Gather every line of the records below that contains the string "with", and copy each such line in full.

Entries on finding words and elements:
+ + + + +

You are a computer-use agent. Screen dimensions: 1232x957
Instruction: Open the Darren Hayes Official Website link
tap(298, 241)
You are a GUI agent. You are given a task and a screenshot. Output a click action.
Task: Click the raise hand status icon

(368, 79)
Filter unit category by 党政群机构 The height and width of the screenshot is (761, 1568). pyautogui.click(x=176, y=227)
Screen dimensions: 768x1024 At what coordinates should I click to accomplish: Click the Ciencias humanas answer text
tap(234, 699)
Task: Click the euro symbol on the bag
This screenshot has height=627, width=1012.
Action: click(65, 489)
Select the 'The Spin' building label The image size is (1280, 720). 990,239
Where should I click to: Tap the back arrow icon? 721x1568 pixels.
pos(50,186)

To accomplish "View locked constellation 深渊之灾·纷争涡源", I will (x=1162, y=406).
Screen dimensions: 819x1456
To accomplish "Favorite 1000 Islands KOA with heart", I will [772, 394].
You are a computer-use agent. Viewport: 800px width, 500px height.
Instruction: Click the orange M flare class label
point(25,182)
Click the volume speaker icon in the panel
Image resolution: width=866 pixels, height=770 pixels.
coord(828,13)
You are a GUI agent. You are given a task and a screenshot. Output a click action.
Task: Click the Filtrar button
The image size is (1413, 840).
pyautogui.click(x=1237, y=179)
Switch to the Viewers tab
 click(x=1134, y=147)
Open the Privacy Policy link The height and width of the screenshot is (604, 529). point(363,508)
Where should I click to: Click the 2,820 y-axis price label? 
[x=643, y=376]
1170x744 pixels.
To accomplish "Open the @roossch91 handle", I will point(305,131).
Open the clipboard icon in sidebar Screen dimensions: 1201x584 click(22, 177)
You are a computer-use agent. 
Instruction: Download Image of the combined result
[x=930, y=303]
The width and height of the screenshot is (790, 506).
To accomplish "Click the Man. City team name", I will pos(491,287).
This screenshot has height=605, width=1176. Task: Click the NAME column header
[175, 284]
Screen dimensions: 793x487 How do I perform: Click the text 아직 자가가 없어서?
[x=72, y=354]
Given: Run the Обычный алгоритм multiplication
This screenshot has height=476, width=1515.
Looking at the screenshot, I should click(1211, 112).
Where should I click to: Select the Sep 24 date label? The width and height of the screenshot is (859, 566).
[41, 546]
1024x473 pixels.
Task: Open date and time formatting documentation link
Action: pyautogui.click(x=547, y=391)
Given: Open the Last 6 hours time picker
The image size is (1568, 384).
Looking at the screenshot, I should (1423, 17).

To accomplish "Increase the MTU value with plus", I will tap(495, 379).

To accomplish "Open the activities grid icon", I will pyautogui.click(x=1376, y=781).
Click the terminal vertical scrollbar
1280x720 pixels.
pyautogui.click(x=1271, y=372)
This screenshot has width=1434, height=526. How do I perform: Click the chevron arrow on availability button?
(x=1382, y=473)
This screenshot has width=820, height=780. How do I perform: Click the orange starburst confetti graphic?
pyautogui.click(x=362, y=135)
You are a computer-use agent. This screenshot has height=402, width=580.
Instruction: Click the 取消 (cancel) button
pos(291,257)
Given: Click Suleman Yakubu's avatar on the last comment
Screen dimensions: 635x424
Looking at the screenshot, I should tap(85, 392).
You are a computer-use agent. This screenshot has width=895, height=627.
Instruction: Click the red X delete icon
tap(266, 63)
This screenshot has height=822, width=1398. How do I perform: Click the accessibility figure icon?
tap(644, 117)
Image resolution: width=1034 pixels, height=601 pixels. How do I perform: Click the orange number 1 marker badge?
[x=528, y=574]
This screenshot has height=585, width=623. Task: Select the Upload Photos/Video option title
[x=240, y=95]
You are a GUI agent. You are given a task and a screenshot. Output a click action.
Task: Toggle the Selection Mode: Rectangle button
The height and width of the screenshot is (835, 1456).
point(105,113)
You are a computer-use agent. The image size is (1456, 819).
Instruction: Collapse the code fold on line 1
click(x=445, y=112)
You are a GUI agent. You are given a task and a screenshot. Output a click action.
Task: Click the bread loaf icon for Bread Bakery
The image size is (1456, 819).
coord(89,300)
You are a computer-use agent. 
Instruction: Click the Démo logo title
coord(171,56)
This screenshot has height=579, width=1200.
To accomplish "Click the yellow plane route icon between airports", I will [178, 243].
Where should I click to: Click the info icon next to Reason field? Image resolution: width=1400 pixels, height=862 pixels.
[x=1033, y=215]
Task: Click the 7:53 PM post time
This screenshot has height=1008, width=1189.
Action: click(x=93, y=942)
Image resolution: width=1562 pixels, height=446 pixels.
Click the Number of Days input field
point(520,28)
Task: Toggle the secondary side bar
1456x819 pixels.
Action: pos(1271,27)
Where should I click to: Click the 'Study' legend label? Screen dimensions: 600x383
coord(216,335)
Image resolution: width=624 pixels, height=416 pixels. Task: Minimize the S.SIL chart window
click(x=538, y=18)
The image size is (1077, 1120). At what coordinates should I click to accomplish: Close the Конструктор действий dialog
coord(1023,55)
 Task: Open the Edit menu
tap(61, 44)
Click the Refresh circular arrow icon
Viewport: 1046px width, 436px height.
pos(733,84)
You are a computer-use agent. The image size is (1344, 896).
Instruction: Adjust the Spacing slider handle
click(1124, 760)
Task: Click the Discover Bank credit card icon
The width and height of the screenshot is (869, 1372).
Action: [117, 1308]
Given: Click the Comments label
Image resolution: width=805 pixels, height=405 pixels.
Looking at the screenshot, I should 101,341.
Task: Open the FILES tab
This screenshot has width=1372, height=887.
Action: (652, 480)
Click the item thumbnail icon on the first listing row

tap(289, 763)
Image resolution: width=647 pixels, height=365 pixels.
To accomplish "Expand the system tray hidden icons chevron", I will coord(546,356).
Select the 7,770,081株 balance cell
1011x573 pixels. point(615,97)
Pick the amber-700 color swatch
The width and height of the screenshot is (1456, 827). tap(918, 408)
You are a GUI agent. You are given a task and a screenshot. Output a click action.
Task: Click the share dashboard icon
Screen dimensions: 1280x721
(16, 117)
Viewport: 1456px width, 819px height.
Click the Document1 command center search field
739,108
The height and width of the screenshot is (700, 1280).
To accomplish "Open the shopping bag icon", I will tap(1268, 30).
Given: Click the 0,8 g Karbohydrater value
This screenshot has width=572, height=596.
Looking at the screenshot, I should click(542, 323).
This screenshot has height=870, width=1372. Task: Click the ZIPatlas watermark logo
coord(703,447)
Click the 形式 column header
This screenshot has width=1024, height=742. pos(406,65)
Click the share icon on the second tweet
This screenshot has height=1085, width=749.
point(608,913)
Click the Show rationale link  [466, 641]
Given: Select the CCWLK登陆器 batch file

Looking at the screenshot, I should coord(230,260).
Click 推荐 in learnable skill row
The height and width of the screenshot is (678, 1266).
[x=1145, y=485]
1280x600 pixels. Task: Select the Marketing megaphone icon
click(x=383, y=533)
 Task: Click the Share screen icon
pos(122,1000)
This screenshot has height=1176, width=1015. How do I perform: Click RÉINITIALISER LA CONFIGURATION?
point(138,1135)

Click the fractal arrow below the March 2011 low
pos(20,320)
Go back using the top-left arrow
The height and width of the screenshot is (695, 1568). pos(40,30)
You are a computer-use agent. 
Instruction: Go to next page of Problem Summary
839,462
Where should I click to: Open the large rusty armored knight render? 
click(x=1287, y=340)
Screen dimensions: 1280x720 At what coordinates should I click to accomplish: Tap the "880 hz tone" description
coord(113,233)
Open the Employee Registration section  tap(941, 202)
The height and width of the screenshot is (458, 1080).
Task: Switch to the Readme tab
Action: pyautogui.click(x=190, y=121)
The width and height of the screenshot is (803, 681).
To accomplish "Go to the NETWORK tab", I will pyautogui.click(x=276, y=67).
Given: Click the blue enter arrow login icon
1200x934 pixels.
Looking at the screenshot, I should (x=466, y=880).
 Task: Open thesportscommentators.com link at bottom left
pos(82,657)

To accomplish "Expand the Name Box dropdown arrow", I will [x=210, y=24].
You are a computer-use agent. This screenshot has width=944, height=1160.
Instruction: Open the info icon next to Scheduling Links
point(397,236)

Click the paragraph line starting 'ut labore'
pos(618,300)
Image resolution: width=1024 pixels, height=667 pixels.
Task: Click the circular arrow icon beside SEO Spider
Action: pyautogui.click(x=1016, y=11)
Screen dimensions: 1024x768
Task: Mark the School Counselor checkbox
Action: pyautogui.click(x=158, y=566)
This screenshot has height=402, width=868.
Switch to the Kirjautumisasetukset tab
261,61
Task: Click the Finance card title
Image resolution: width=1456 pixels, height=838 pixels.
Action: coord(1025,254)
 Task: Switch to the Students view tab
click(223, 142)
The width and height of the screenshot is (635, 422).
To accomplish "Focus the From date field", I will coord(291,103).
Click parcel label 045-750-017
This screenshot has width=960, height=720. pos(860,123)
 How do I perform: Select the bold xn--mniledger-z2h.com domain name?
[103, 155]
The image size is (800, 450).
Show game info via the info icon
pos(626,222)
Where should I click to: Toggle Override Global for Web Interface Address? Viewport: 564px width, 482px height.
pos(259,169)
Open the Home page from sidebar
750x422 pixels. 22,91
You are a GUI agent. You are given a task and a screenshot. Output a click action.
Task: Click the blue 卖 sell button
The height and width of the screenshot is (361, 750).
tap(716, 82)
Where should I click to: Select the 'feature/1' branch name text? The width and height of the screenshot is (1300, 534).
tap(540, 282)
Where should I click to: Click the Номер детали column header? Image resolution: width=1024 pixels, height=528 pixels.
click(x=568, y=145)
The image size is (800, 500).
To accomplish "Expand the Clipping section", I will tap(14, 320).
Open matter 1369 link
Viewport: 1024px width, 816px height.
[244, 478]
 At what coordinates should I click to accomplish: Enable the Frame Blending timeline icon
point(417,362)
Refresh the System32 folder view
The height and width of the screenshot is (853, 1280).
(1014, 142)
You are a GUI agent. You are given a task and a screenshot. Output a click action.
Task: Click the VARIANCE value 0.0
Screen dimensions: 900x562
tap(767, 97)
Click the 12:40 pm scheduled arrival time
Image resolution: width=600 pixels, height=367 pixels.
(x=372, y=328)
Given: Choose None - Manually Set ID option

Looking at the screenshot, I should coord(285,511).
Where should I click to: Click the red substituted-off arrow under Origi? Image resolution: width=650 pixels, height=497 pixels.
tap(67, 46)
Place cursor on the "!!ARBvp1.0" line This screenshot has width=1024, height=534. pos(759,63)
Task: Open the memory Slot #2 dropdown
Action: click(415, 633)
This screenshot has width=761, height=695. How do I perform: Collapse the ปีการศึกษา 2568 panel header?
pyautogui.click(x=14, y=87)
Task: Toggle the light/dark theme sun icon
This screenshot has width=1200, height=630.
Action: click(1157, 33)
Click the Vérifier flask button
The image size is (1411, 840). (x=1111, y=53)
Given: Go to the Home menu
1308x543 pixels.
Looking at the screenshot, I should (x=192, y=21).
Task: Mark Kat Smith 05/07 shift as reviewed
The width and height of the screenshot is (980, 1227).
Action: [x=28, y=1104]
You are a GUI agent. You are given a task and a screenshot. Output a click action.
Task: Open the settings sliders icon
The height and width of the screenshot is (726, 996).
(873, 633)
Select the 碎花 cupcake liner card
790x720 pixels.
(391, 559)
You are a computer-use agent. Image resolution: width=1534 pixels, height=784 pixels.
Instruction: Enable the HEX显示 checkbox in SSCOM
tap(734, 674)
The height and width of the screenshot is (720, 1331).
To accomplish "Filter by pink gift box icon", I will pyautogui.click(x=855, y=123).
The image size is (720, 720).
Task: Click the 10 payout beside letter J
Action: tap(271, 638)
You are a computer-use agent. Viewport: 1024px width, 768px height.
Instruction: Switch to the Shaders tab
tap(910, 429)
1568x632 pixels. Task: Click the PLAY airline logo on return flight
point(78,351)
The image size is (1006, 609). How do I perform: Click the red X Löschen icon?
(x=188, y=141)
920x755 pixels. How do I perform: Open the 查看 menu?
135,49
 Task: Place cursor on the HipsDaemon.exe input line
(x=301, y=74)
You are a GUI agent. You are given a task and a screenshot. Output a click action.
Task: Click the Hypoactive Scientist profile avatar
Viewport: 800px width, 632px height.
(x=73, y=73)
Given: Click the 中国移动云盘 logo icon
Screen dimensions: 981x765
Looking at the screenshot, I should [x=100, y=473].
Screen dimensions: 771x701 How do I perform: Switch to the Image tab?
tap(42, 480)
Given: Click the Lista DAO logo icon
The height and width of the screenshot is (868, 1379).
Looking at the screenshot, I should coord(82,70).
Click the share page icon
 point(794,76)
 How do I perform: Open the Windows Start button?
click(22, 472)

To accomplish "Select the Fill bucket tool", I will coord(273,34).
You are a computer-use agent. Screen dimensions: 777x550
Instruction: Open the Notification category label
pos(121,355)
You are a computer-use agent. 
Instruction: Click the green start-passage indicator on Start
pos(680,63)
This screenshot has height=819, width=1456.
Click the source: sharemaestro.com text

+ + + + +

#### Expected answer:
To accomplish "Favorite 1000 Islands KOA with heart", I will [772, 394].
To accomplish "Increase the MTU value with plus", I will tap(495, 379).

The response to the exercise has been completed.